§ **THE TASK**: Below are the entries to retype; reproduce each one exactly.

** Opening RECORDS block **

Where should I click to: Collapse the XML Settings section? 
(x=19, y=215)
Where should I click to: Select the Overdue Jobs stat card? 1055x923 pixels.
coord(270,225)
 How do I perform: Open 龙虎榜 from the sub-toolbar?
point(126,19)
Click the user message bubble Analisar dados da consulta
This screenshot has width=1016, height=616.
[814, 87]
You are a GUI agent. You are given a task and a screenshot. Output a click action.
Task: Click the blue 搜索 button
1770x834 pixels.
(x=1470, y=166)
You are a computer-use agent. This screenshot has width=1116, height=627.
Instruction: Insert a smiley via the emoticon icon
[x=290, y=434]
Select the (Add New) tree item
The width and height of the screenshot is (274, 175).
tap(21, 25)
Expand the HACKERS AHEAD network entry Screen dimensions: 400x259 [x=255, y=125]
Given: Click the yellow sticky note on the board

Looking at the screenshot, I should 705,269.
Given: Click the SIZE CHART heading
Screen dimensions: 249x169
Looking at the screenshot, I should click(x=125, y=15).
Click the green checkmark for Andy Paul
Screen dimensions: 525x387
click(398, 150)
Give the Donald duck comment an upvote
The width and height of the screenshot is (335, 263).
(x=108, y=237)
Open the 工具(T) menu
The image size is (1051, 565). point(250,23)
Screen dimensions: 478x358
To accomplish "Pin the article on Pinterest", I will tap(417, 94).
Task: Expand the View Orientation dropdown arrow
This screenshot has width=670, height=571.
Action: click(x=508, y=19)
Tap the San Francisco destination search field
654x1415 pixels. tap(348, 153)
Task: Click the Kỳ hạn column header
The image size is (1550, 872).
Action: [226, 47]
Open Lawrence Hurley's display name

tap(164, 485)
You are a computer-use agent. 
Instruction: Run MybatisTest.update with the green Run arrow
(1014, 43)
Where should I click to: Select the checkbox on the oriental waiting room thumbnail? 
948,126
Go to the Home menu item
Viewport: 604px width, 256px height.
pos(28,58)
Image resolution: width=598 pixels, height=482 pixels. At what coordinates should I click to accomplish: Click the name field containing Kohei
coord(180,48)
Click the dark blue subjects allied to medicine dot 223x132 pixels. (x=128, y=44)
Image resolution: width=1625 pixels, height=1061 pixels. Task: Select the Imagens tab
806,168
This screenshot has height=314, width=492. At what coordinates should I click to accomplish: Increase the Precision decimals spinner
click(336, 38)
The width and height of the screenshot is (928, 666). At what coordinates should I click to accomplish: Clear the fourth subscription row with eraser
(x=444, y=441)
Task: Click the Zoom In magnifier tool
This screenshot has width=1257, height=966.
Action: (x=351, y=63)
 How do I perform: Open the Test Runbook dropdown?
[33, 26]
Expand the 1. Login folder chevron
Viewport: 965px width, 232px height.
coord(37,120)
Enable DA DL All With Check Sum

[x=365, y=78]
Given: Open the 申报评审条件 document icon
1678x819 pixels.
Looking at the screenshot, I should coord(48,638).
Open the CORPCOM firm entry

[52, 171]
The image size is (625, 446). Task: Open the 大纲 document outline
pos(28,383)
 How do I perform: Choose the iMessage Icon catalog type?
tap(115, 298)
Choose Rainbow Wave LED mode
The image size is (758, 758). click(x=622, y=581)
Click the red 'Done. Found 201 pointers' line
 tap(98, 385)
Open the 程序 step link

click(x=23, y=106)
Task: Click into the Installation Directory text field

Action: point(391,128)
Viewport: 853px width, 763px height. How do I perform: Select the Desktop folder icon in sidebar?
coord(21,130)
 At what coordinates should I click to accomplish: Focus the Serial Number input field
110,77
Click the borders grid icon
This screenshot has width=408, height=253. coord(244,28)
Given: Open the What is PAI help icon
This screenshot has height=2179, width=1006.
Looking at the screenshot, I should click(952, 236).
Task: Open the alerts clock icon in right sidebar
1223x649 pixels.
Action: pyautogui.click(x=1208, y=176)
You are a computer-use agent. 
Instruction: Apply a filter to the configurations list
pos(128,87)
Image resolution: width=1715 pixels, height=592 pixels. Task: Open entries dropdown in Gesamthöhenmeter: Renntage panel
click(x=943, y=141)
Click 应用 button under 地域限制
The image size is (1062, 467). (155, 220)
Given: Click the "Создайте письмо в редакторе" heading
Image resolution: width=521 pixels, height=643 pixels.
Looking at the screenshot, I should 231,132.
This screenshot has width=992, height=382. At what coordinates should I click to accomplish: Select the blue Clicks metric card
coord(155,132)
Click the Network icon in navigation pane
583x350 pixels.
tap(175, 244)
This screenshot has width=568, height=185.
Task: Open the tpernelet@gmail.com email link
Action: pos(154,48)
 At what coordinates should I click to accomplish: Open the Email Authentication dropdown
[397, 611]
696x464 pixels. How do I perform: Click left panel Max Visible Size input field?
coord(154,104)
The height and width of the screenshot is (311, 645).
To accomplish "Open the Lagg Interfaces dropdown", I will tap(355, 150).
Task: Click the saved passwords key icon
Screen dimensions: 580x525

** Closing RECORDS block **

§ **RESPONSE BOX**:
Where should I click to: Collapse the XML Settings section? 
(x=19, y=215)
Where should I click to: Select the Overdue Jobs stat card? 1055x923 pixels.
coord(270,225)
 How do I perform: Open 龙虎榜 from the sub-toolbar?
point(126,19)
Click the user message bubble Analisar dados da consulta
This screenshot has width=1016, height=616.
[814, 87]
You are a GUI agent. You are given a task and a screenshot. Output a click action.
Task: Click the blue 搜索 button
1770x834 pixels.
(x=1470, y=166)
You are a computer-use agent. This screenshot has width=1116, height=627.
Instruction: Insert a smiley via the emoticon icon
[x=290, y=434]
Select the (Add New) tree item
The width and height of the screenshot is (274, 175).
tap(21, 25)
Expand the HACKERS AHEAD network entry Screen dimensions: 400x259 [x=255, y=125]
Given: Click the yellow sticky note on the board

Looking at the screenshot, I should 705,269.
Given: Click the SIZE CHART heading
Screen dimensions: 249x169
Looking at the screenshot, I should click(x=125, y=15).
Click the green checkmark for Andy Paul
Screen dimensions: 525x387
click(398, 150)
Give the Donald duck comment an upvote
The width and height of the screenshot is (335, 263).
(x=108, y=237)
Open the 工具(T) menu
The image size is (1051, 565). point(250,23)
Screen dimensions: 478x358
To accomplish "Pin the article on Pinterest", I will tap(417, 94).
Task: Expand the View Orientation dropdown arrow
This screenshot has width=670, height=571.
Action: click(x=508, y=19)
Tap the San Francisco destination search field
654x1415 pixels. tap(348, 153)
Task: Click the Kỳ hạn column header
The image size is (1550, 872).
Action: [226, 47]
Open Lawrence Hurley's display name

tap(164, 485)
You are a computer-use agent. 
Instruction: Run MybatisTest.update with the green Run arrow
(1014, 43)
Where should I click to: Select the checkbox on the oriental waiting room thumbnail? 
948,126
Go to the Home menu item
Viewport: 604px width, 256px height.
pos(28,58)
Image resolution: width=598 pixels, height=482 pixels. At what coordinates should I click to accomplish: Click the name field containing Kohei
coord(180,48)
Click the dark blue subjects allied to medicine dot 223x132 pixels. (x=128, y=44)
Image resolution: width=1625 pixels, height=1061 pixels. Task: Select the Imagens tab
806,168
This screenshot has height=314, width=492. At what coordinates should I click to accomplish: Increase the Precision decimals spinner
click(336, 38)
The width and height of the screenshot is (928, 666). At what coordinates should I click to accomplish: Clear the fourth subscription row with eraser
(x=444, y=441)
Task: Click the Zoom In magnifier tool
This screenshot has width=1257, height=966.
Action: (x=351, y=63)
 How do I perform: Open the Test Runbook dropdown?
[33, 26]
Expand the 1. Login folder chevron
Viewport: 965px width, 232px height.
coord(37,120)
Enable DA DL All With Check Sum

[x=365, y=78]
Given: Open the 申报评审条件 document icon
1678x819 pixels.
Looking at the screenshot, I should coord(48,638).
Open the CORPCOM firm entry

[52, 171]
The image size is (625, 446). Task: Open the 大纲 document outline
pos(28,383)
 How do I perform: Choose the iMessage Icon catalog type?
tap(115, 298)
Choose Rainbow Wave LED mode
The image size is (758, 758). click(x=622, y=581)
Click the red 'Done. Found 201 pointers' line
 tap(98, 385)
Open the 程序 step link

click(x=23, y=106)
Task: Click into the Installation Directory text field

Action: point(391,128)
Viewport: 853px width, 763px height. How do I perform: Select the Desktop folder icon in sidebar?
coord(21,130)
 At what coordinates should I click to accomplish: Focus the Serial Number input field
110,77
Click the borders grid icon
This screenshot has width=408, height=253. coord(244,28)
Given: Open the What is PAI help icon
This screenshot has height=2179, width=1006.
Looking at the screenshot, I should click(952, 236).
Task: Open the alerts clock icon in right sidebar
1223x649 pixels.
Action: pyautogui.click(x=1208, y=176)
You are a computer-use agent. 
Instruction: Apply a filter to the configurations list
pos(128,87)
Image resolution: width=1715 pixels, height=592 pixels. Task: Open entries dropdown in Gesamthöhenmeter: Renntage panel
click(x=943, y=141)
Click 应用 button under 地域限制
The image size is (1062, 467). (155, 220)
Given: Click the "Создайте письмо в редакторе" heading
Image resolution: width=521 pixels, height=643 pixels.
Looking at the screenshot, I should 231,132.
This screenshot has width=992, height=382. At what coordinates should I click to accomplish: Select the blue Clicks metric card
coord(155,132)
Click the Network icon in navigation pane
583x350 pixels.
tap(175, 244)
This screenshot has width=568, height=185.
Task: Open the tpernelet@gmail.com email link
Action: pos(154,48)
 At what coordinates should I click to accomplish: Open the Email Authentication dropdown
[397, 611]
696x464 pixels. How do I perform: Click left panel Max Visible Size input field?
coord(154,104)
The height and width of the screenshot is (311, 645).
To accomplish "Open the Lagg Interfaces dropdown", I will tap(355, 150).
Task: Click the saved passwords key icon
Screen dimensions: 580x525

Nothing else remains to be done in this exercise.